LOCATION: Clark County Jail
DOCKET NO.: 90-769
DECIDED BY: Rehnquist Court (1990-1991)
LOWER COURT: United States Court of Appeals for the Ninth Circuit
CITATION: 501 US 312 (1991)
ARGUED: Apr 23, 1991
DECIDED: Jun 17, 1991
Arlo Hale Smith - on behalf of the Respondents
Cedric C. Chao - on behalf of California Democratic Party, et al., as amici curiae, supporting the Respondents
Dennis Aftergut - on behalf of the Petitioners
Facts of the case
Media for Renne v. GearyAudio Transcription for Oral Argument - April 23, 1991 in Renne v. Geary
Audio Transcription for Opinion Announcement - June 17, 1991 in Renne v. Geary
William H. Rehnquist:
The opinion of the Court in No. 90-769 Renne against Geary will be announced by Justice Kennedy.
Anthony M. Kennedy:
This case comes to us on certiorari to United States Court of Appeals for the Ninth Circuit.
At issue is a provision of the California Constitution, Article II Section 6(b).
It provides that no political party or party’s central committee may endorse, support, or oppose a candidate for non-partisan office.
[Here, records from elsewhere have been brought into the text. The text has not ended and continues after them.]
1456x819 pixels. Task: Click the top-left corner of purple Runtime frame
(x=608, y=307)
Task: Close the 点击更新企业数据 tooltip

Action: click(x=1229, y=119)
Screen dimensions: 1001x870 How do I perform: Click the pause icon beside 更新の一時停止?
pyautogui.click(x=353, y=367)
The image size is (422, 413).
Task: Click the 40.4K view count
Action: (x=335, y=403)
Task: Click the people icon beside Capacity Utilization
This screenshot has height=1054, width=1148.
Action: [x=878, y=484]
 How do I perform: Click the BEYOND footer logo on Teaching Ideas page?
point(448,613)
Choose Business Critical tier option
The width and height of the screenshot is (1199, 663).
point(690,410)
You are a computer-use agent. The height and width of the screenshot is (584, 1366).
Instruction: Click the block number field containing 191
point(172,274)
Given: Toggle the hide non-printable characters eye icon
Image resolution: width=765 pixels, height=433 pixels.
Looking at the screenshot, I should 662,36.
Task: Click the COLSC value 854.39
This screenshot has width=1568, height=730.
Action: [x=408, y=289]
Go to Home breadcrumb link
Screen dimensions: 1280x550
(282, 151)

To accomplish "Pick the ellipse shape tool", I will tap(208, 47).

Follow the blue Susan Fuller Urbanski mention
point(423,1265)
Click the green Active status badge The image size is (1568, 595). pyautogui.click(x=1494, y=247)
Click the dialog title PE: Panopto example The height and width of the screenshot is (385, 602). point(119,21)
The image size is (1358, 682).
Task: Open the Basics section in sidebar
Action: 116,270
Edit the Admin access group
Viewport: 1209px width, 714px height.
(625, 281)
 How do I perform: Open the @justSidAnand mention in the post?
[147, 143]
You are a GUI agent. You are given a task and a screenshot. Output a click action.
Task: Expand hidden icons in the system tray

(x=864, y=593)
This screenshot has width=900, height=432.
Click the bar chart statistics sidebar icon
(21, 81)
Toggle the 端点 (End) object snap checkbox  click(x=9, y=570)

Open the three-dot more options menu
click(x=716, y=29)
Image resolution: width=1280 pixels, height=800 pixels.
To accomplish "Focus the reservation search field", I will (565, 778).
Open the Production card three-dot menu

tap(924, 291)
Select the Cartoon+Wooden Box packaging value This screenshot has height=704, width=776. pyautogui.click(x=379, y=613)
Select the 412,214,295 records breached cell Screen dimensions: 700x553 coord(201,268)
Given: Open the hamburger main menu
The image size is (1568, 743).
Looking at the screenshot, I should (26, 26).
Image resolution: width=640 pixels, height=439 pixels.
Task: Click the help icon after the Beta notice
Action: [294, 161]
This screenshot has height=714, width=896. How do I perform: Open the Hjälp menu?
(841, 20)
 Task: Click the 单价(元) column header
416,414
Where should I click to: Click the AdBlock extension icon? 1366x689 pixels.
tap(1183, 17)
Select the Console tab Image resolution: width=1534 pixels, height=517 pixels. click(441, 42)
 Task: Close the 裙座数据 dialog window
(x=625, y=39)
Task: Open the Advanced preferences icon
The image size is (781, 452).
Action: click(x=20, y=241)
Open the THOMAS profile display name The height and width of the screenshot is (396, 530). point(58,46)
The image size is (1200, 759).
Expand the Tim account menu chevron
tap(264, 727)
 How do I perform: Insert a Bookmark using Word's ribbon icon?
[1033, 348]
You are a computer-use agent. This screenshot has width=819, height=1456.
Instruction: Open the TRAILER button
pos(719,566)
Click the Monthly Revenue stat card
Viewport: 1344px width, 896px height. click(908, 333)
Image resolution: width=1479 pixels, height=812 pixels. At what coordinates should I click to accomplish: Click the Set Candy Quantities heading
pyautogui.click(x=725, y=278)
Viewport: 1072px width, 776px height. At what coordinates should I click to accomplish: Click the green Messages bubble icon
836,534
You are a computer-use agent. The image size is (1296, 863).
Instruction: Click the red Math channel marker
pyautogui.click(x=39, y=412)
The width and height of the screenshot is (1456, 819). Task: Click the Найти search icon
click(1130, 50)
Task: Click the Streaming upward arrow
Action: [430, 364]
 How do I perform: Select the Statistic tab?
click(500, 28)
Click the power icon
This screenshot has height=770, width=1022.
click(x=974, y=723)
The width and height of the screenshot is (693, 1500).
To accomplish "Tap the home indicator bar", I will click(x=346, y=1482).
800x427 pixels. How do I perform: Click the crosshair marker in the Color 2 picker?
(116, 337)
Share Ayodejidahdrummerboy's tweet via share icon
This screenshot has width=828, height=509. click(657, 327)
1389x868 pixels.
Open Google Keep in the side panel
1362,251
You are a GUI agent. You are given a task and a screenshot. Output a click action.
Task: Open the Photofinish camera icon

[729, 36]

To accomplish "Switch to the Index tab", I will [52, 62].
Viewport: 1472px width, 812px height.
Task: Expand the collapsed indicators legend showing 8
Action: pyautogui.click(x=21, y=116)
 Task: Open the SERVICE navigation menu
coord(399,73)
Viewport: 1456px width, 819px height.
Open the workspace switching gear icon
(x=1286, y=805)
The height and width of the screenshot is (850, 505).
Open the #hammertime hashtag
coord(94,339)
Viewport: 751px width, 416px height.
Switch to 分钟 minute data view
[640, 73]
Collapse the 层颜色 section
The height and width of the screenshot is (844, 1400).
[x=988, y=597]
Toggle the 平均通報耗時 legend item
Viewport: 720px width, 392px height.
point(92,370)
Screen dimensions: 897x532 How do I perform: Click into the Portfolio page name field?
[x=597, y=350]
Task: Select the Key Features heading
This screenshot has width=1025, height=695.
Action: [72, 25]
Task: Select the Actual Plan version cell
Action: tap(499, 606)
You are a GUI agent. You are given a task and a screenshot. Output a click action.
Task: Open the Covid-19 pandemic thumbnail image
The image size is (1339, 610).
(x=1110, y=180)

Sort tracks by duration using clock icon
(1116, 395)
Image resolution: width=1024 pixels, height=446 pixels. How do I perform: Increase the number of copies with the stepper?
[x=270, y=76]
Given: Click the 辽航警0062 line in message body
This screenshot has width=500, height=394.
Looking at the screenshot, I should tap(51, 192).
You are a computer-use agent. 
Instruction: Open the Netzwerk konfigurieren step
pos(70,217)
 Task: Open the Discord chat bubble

The petitioners are the City and County of San Francisco, the local Board of Supervisors and various other local officials.
The respondents include registered voters and members of political party’s central committees in San Francisco.
They filed suit in Federal Court seeking to have Section 6(b) declared invalid as violating the First Amendment.
In particular, they focused on the application of Section 6(b) in the context of voter pamphlets which are mailed out to the voters at public expense.
The respondents challenge the petitioner’s policy of editing the statements submitted by candidates for non-partisan office.
The petitioners allegedly would delete from the candidate’s statements any reference to an endorsement by a political party’s central committee or by a member of such a committee.
The Ninth Circuit affirmed the District Court’s ruling that Section 6(b) violates the First Amendment and we granted certiorari to review the Ninth Circuit’s decision.
Having examined the record, we conclude in an opinion filed today that the case is not justiciable.
Those who bring suit in Federal Court must demonstrate that the case is right for decision meaning that there is a concrete controversy between adverse parties, and that it is an appropriate time for judicial intervention.
Respondents have failed to demonstrate a live controversy right for resolution by the Federal Courts.
While respondent alleged that petitioners have deleted references to party endorsements from the voter pamphlets in the past and that they will do so in the future, they have not alleged facts showing an actual or eminent application of Section 6(b) sufficient to present constitutional issues in clean cut and concrete form.
If in the future a concrete dispute arises, implicating the constitutionality of the Section 6(b), respondents are free to renew their suit at that time.
Because we conclude the case is not at present justiciable, we vacate the decision below and remand with instructions to dismiss the portion of respondent’s complaint challenging Section 6(b).
Justice Scalia joins all the part 2B of the Court’s opinion; Justice Stevens has filed a concurring opinion; Justice White has filed a dissenting opinion; Justice Marshall has filed a dissenting opinion in which Justice Blackmun joins.